Segment Open

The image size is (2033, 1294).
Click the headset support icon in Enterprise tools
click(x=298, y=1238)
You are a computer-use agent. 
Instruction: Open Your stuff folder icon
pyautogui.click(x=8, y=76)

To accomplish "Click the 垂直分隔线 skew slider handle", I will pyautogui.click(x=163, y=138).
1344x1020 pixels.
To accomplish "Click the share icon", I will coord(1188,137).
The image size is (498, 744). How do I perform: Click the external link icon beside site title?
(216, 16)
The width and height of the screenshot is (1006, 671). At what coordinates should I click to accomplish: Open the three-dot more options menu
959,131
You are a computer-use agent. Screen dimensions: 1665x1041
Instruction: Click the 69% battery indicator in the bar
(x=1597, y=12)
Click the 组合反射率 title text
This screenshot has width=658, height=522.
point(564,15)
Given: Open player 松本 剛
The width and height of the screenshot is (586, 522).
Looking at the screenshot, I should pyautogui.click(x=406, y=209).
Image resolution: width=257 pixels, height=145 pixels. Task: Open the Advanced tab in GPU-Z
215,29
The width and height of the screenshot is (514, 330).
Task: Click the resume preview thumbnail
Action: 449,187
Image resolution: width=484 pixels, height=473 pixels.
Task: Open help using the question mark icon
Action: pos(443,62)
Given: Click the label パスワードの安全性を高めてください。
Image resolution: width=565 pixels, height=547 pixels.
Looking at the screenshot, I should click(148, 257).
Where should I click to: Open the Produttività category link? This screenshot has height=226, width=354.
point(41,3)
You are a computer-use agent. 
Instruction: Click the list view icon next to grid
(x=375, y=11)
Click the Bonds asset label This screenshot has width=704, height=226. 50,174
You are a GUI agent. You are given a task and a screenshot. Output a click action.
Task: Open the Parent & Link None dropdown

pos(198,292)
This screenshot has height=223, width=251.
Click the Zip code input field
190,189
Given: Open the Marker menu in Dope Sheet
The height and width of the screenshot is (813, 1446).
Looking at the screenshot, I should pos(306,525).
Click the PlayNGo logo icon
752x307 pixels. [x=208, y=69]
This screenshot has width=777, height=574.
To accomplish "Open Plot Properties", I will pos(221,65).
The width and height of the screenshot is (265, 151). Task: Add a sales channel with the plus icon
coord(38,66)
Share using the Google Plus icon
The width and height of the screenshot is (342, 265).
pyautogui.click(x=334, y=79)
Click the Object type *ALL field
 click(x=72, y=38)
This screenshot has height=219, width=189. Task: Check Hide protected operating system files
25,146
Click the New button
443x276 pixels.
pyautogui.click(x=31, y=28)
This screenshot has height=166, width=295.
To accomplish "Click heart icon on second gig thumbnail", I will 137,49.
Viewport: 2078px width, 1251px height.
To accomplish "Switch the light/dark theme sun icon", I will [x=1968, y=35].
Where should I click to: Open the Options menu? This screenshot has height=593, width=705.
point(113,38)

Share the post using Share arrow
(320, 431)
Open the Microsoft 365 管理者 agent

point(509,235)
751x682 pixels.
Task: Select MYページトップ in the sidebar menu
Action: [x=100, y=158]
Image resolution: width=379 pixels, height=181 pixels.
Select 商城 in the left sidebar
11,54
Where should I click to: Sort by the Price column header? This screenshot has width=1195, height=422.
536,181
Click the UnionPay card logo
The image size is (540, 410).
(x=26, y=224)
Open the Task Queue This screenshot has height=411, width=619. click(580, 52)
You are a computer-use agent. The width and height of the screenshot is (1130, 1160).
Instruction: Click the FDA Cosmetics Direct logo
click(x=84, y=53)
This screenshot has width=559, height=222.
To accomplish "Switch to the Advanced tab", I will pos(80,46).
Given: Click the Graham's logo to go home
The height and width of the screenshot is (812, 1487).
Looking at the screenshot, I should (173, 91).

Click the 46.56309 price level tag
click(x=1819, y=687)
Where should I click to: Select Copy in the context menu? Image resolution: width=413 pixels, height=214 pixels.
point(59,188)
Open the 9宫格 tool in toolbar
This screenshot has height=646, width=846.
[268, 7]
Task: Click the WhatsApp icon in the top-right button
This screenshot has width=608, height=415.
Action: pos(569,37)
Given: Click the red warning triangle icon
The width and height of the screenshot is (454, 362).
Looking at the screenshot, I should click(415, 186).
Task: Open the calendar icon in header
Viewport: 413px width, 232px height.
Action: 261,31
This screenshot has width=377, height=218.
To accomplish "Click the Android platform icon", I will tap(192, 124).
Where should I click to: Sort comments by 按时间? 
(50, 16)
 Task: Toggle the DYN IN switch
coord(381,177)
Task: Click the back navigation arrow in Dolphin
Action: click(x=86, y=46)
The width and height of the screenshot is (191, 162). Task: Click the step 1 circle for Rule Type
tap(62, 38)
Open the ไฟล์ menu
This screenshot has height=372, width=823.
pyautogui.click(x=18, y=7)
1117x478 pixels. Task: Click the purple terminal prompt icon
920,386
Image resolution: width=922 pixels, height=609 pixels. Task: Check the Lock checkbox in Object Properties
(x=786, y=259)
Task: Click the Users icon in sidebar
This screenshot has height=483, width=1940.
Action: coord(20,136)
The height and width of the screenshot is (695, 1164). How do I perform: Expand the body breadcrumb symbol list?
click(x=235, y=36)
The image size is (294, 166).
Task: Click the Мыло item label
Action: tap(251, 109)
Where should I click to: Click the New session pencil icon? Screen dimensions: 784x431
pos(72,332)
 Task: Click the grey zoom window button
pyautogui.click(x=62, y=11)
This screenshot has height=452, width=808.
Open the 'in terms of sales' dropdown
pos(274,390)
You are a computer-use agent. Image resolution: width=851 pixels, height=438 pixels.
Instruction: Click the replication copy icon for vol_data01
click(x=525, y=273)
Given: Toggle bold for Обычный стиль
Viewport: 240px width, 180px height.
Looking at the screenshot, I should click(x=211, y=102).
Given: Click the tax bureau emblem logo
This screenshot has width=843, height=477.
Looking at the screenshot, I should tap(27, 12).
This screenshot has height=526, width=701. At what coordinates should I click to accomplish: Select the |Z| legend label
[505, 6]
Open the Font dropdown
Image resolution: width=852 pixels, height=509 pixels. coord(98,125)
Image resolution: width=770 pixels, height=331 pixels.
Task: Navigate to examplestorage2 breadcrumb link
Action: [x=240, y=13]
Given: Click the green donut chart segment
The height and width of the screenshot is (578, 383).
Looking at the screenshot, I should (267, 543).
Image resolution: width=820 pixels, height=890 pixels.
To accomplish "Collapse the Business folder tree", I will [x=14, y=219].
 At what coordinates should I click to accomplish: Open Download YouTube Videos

Segment Closed

What you are asked to do:
Start with the line above that contains "Instruction: Click the FDA" and stop after the line that contains "You are a computer-use agent. Image". Output those lines exactly, and only those.

Response area:
Instruction: Click the FDA Cosmetics Direct logo
click(x=84, y=53)
This screenshot has width=559, height=222.
To accomplish "Switch to the Advanced tab", I will pos(80,46).
Given: Click the Graham's logo to go home
The height and width of the screenshot is (812, 1487).
Looking at the screenshot, I should (173, 91).

Click the 46.56309 price level tag
click(x=1819, y=687)
Where should I click to: Select Copy in the context menu? Image resolution: width=413 pixels, height=214 pixels.
point(59,188)
Open the 9宫格 tool in toolbar
This screenshot has height=646, width=846.
[268, 7]
Task: Click the WhatsApp icon in the top-right button
This screenshot has width=608, height=415.
Action: pos(569,37)
Given: Click the red warning triangle icon
The width and height of the screenshot is (454, 362).
Looking at the screenshot, I should click(415, 186).
Task: Open the calendar icon in header
Viewport: 413px width, 232px height.
Action: 261,31
This screenshot has width=377, height=218.
To accomplish "Click the Android platform icon", I will tap(192, 124).
Where should I click to: Sort comments by 按时间? 
(50, 16)
 Task: Toggle the DYN IN switch
coord(381,177)
Task: Click the back navigation arrow in Dolphin
Action: click(x=86, y=46)
The width and height of the screenshot is (191, 162). Task: Click the step 1 circle for Rule Type
tap(62, 38)
Open the ไฟล์ menu
This screenshot has height=372, width=823.
pyautogui.click(x=18, y=7)
1117x478 pixels. Task: Click the purple terminal prompt icon
920,386
Image resolution: width=922 pixels, height=609 pixels. Task: Check the Lock checkbox in Object Properties
(x=786, y=259)
Task: Click the Users icon in sidebar
This screenshot has height=483, width=1940.
Action: coord(20,136)
The height and width of the screenshot is (695, 1164). How do I perform: Expand the body breadcrumb symbol list?
click(x=235, y=36)
The image size is (294, 166).
Task: Click the Мыло item label
Action: tap(251, 109)
Where should I click to: Click the New session pencil icon? Screen dimensions: 784x431
pos(72,332)
 Task: Click the grey zoom window button
pyautogui.click(x=62, y=11)
This screenshot has height=452, width=808.
Open the 'in terms of sales' dropdown
pos(274,390)
You are a computer-use agent. Image resolution: width=851 pixels, height=438 pixels.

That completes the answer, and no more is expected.